Government relying on limited data to create rural heat decarbonisation policy. says OFTEC

Government’s current reluctance to support renewable liquid fuels as part of the UK’s green heat agenda is based on flawed evidence, according to the initial outcomes of field trials.

Data from an ongoing European project testing various renewable liquid fuel options across 100 sites showed that Hydrotreated Vegetable Oil (HVO) – a sustainable, fossil free fuel derived from waste – can provide a drop-in replacement for kerosene for oil heated homes.

This means little or no modification of existing oil heating systems and tanks is required for use with HVO which is already available across the UK. The trials also show that HVO can be blended with heating oil in varying degrees without issue so could be seamlessly introduced to the domestic heating market.

These findings directly contradict those of a report produced for the Department of Business, Energy and Industrial Strategy (BEIS) which fails to consider HVO for use in heat.

Among the inaccuracies included, the DBEI report states that, “If systems are to use blends above 30% biodiesel … converting oil-fired boilers would be more costly and complex and would most likely require a new dedicated boiler and storage tank.”

The report goes on to say, “Technology availability is likely to constrain the rate of growth in bioliquid boilers, as dedicated component parts, tanks and ancillaries are not yet widely deployed or commercially available at competitive prices in the domestic sector.” The use of HVO again invalidates these claims.

OFTEC CEO Paul Rose comments: “Outcomes of the renewable liquid fuel trials across Europe so far are highly encouraging and the use of HVO in particular directly addresses the compatibility issues raised in the report to DofBEIS.

“If evidence like this is the foundation of government decision making, it is unacceptably misleading and fails to provide the full picture.
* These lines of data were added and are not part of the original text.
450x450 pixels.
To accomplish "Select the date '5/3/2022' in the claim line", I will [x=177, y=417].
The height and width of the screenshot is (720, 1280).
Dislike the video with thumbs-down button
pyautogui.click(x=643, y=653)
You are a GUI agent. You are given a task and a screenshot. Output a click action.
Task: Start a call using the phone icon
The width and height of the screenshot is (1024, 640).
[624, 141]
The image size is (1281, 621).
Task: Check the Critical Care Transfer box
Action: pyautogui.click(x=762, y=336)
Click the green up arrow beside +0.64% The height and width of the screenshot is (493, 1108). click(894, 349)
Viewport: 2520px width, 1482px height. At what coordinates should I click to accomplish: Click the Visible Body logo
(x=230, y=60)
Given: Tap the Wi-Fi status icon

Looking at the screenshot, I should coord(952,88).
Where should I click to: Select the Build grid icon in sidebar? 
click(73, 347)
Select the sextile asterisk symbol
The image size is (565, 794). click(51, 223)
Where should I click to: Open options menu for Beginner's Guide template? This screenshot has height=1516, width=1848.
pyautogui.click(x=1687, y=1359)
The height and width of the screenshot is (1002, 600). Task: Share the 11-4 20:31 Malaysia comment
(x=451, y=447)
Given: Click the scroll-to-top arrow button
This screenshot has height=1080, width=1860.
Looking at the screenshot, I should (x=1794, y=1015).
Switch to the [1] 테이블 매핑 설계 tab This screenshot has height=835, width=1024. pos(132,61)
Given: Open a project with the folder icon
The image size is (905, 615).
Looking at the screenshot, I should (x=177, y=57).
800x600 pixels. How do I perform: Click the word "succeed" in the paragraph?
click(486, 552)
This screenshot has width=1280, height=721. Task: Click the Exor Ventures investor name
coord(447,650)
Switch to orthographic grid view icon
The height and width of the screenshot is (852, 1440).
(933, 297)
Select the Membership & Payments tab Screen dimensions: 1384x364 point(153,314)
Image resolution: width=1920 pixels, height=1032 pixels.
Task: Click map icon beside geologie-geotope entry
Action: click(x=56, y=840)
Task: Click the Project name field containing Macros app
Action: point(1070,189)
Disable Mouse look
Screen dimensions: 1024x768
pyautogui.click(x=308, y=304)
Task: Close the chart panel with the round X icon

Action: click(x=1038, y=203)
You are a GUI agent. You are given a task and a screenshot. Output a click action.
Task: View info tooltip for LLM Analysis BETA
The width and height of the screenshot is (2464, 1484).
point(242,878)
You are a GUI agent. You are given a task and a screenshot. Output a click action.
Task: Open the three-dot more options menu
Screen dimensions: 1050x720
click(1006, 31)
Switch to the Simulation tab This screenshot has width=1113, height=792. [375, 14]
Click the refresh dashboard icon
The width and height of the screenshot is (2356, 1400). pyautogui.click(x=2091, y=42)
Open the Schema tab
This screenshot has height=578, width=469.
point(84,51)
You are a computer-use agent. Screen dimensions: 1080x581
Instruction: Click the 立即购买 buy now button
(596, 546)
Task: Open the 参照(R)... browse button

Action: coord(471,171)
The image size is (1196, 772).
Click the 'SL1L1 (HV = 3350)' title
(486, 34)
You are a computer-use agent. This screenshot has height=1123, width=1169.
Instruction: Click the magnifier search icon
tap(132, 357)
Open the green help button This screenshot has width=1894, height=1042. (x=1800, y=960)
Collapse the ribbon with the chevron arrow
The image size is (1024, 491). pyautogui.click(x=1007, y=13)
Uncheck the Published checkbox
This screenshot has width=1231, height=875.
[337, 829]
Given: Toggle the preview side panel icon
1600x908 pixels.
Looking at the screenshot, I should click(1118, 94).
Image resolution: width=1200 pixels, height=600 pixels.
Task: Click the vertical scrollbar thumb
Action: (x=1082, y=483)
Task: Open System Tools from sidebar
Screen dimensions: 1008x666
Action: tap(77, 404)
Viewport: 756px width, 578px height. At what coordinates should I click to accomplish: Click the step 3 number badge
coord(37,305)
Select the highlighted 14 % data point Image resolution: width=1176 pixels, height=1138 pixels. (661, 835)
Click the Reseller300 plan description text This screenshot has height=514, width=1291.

We have working proof that the right type of renewable liquid fuel can offer a simple, cost effective, drop-in solution for rural homes which are often particularly expensive and challenging to decarbonise.”

HVO, commonly known as renewable or biodiesel, is produced by hydroprocessing used cooking oils (UCOs). Equally, any new renewable liquid fuel introduced to the market would be manufactured from recycled waste materials or crop residues and certified as fully sustainable, so there is no adverse impact on the environment. 

Supply has also been cited as an issue with renewable liquid fuels for heat but as demand for these fuels is increasing, so is the supply of waste materials used for manufacture.

Biodiesel is already used in large quantities for road transport and, as electric vehicles become more common, surplus raw material can be diverted to produce renewable heating oil. New manufacturing innovations are also likely to revolutionise the industry, further increasing supply and driving down costs.

Paul Rose continues: “Limited supplies of HVO are currently on the market and, with clear policy support, industry will have the confidence to invest in expanding production further.

“UK government needs to fully consider this real-world evidence on renewable liquid fuels and re-think heat policy to support this option alongside the narrow range of low carbon heat solutions currently backed.

“Broadening out the choices available to homeowners is the only way to create a competitive market and reduce cost, which is currently the main barrier to consumer take up of clean heat solutions.”